Published in the September 2005 issue of Today’s Hospitalist
After reading the stories in this month’s issue, one thought came to mind: It’s nice to be wanted. As our coverage in this issue demonstrates, the demand for hospitalists is reaching a fever pitch, and it shows no signs of easing up in the near future.
Whether it’s filling in for residents who have to leave the hospital before their “shift” is up, or making sure that ACS patients get the right medications, hospitalists are being pressed to take on more and more responsibilities.
I recently talked to a cardiologist who had an interesting take on hospital medicine: “I’m impressed with how much hospitalists have to take in and take care of in a given shift,” he said. “It’s almost like being an emergency physician, but you’re working in the hospital instead of the ED.”
What’s more telling, though, is that while he knows that hospitalists already face a heavy load, he wants them to expand their role “and he’s not alone.

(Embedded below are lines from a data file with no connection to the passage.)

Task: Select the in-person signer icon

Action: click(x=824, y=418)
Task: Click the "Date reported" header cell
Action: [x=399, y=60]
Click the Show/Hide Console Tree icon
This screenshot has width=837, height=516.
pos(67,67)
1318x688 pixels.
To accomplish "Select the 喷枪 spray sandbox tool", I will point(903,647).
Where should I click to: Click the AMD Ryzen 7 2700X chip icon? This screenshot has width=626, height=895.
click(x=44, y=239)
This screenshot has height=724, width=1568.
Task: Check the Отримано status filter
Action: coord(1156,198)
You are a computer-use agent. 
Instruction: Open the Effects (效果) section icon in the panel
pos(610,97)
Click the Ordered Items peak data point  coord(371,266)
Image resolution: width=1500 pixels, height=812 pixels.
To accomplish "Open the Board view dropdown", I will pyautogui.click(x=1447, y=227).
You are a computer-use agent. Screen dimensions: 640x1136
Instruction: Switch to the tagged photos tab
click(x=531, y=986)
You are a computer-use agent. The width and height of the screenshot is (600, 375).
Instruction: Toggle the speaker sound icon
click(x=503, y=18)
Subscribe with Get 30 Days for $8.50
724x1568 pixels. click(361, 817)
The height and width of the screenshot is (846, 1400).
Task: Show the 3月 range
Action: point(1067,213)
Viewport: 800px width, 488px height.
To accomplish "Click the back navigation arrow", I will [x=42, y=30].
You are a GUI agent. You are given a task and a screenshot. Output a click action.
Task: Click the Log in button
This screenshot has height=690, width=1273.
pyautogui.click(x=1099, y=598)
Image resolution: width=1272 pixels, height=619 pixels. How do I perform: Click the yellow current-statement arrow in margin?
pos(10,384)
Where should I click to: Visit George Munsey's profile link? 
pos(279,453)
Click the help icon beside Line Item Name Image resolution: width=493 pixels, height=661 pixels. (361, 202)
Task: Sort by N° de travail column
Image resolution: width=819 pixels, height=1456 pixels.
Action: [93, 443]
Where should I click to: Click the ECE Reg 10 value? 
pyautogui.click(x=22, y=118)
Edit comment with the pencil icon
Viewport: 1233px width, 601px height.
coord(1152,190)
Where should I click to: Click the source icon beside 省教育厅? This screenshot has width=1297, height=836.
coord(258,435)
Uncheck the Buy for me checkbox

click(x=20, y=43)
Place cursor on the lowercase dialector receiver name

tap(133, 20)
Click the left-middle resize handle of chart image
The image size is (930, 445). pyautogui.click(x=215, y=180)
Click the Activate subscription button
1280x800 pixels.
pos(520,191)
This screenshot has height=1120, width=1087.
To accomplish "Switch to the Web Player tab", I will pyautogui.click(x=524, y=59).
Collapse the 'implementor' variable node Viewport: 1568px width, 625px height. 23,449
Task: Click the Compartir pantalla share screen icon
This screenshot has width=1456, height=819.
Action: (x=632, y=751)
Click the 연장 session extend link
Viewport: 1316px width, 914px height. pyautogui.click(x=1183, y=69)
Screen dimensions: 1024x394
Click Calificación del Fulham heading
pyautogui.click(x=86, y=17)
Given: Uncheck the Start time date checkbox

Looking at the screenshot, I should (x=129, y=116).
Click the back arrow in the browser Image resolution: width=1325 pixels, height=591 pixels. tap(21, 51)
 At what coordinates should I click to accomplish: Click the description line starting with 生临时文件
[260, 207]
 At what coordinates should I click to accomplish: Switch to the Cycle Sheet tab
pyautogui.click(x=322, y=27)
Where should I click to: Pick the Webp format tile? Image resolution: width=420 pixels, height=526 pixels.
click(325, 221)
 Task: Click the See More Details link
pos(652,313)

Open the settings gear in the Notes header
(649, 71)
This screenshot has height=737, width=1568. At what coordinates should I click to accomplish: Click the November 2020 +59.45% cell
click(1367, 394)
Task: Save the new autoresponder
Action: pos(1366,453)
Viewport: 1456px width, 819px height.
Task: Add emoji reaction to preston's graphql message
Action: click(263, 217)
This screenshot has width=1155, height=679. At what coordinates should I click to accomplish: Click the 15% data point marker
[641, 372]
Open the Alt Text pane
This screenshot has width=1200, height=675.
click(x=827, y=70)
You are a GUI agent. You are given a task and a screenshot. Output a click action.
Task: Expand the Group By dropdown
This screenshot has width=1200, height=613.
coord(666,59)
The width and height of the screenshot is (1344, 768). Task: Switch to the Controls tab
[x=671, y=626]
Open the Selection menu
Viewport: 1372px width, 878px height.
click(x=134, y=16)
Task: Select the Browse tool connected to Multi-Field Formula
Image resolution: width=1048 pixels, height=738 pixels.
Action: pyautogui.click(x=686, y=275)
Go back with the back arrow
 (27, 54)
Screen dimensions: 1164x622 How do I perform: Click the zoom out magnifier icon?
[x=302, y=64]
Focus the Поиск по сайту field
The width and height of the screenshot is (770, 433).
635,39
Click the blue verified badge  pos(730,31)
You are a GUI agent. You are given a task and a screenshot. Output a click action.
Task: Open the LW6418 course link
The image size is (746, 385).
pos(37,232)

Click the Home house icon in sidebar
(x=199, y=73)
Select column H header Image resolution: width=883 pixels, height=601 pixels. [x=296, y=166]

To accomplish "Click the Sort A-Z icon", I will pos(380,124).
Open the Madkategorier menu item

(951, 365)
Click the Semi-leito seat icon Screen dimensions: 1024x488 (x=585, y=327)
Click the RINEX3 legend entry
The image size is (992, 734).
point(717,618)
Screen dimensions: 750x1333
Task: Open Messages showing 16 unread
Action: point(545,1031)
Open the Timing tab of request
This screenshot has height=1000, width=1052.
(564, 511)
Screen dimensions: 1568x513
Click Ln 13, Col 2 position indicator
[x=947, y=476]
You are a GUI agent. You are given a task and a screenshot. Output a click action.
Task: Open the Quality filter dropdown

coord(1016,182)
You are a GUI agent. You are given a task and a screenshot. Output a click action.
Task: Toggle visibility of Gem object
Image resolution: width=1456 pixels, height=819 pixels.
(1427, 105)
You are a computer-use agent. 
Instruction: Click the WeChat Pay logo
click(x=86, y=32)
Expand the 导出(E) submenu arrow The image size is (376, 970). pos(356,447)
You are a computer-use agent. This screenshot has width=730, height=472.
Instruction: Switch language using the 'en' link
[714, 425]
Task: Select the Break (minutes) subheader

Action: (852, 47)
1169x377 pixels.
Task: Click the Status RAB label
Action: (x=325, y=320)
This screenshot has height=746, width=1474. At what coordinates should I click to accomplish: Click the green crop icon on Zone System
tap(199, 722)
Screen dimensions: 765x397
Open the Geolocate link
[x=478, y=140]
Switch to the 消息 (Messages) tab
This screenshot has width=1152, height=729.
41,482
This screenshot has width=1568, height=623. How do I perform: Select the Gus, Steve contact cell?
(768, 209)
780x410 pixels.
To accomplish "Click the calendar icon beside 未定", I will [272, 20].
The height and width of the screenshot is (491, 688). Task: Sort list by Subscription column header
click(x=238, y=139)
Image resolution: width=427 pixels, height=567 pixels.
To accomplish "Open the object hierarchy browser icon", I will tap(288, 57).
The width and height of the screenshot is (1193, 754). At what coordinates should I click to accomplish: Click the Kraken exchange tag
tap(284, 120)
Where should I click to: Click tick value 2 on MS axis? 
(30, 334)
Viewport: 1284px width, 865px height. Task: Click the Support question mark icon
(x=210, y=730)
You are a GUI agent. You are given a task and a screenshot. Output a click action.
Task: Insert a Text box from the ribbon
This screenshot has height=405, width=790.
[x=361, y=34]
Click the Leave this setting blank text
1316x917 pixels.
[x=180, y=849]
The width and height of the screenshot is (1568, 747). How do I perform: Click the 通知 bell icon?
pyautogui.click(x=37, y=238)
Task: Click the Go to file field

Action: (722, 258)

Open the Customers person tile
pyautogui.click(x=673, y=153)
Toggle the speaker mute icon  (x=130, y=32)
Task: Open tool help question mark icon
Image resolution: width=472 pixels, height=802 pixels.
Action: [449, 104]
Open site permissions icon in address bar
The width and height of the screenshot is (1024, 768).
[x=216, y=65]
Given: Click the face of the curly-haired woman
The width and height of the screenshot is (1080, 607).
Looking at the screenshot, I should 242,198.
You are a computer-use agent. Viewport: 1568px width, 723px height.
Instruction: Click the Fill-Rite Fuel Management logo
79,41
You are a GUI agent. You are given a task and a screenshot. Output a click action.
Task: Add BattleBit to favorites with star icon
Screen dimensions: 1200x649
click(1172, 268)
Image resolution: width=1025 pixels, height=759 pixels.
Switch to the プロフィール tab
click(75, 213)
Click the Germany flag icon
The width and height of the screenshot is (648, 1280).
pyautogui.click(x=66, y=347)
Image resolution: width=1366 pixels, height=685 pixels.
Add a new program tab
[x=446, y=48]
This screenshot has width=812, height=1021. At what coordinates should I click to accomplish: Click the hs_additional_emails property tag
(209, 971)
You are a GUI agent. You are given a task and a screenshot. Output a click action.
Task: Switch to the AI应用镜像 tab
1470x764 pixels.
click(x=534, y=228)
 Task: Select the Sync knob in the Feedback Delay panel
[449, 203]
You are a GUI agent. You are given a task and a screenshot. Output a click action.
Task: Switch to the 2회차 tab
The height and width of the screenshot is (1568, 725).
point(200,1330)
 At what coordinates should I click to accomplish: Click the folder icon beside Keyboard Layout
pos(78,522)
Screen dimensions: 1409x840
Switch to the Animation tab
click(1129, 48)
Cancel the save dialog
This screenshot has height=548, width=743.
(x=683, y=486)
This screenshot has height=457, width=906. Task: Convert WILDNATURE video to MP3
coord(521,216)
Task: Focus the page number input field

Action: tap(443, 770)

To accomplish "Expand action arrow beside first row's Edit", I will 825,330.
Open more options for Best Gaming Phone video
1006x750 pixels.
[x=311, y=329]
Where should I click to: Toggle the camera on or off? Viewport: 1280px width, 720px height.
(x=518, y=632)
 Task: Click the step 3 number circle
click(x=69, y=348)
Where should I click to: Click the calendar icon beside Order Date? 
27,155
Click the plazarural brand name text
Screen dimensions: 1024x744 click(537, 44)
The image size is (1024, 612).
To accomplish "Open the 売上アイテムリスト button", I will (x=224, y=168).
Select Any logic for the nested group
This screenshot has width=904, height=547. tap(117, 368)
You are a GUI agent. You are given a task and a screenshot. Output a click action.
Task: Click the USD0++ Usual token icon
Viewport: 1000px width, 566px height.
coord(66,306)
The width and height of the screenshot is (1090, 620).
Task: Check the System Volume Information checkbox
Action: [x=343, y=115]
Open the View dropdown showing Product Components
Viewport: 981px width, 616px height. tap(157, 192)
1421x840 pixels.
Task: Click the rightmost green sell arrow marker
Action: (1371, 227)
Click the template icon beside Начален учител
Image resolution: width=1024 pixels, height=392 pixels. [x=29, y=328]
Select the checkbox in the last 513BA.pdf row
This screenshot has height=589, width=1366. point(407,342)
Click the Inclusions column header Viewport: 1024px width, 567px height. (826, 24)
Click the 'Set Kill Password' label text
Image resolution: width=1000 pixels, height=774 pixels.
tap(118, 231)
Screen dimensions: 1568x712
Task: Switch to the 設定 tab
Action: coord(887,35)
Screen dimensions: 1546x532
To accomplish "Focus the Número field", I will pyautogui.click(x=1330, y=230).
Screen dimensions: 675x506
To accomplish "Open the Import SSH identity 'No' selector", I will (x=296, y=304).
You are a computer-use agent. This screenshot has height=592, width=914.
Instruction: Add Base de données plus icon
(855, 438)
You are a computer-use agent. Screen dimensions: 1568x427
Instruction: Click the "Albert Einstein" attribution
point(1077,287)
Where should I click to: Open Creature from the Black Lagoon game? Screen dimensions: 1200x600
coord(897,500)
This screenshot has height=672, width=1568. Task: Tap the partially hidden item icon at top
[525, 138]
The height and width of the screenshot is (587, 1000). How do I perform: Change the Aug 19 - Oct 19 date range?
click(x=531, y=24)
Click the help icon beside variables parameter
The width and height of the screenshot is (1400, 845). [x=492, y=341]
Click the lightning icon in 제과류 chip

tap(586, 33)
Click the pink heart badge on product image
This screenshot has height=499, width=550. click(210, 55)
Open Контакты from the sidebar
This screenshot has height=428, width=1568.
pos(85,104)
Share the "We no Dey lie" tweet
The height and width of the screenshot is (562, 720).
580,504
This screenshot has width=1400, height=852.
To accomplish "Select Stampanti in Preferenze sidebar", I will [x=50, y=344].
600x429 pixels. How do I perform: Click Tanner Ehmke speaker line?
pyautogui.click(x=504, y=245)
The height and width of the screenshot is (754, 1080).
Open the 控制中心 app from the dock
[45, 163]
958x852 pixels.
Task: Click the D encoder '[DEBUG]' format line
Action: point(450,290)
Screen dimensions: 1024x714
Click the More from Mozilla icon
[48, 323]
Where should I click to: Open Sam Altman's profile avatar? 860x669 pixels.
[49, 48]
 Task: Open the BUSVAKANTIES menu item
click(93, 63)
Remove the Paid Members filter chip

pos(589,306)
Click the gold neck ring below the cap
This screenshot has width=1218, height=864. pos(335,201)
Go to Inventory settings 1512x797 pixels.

From cardiologists looking at discharge drug planning to emergency medicine physicians who need help streamlining admissions, hospitalists are being sought after not just to provide patient care, but for their expertise in improving care processes.
Hospitalists are earning a reputation as the go-to physicians in the hospital, something that the specialty’s pioneers predicted years ago. Tremendous growth, however, comes with challenges. As one physician puts it, hospitalists need to make sure that they aren’t viewed as a “Band-Aid” for every little problem that comes up in the hospital.
While that’s true, it’s an exciting time for hospital medicine, one that will help determine its place in American medicine. And if nothing else, it’s nice to be in demand.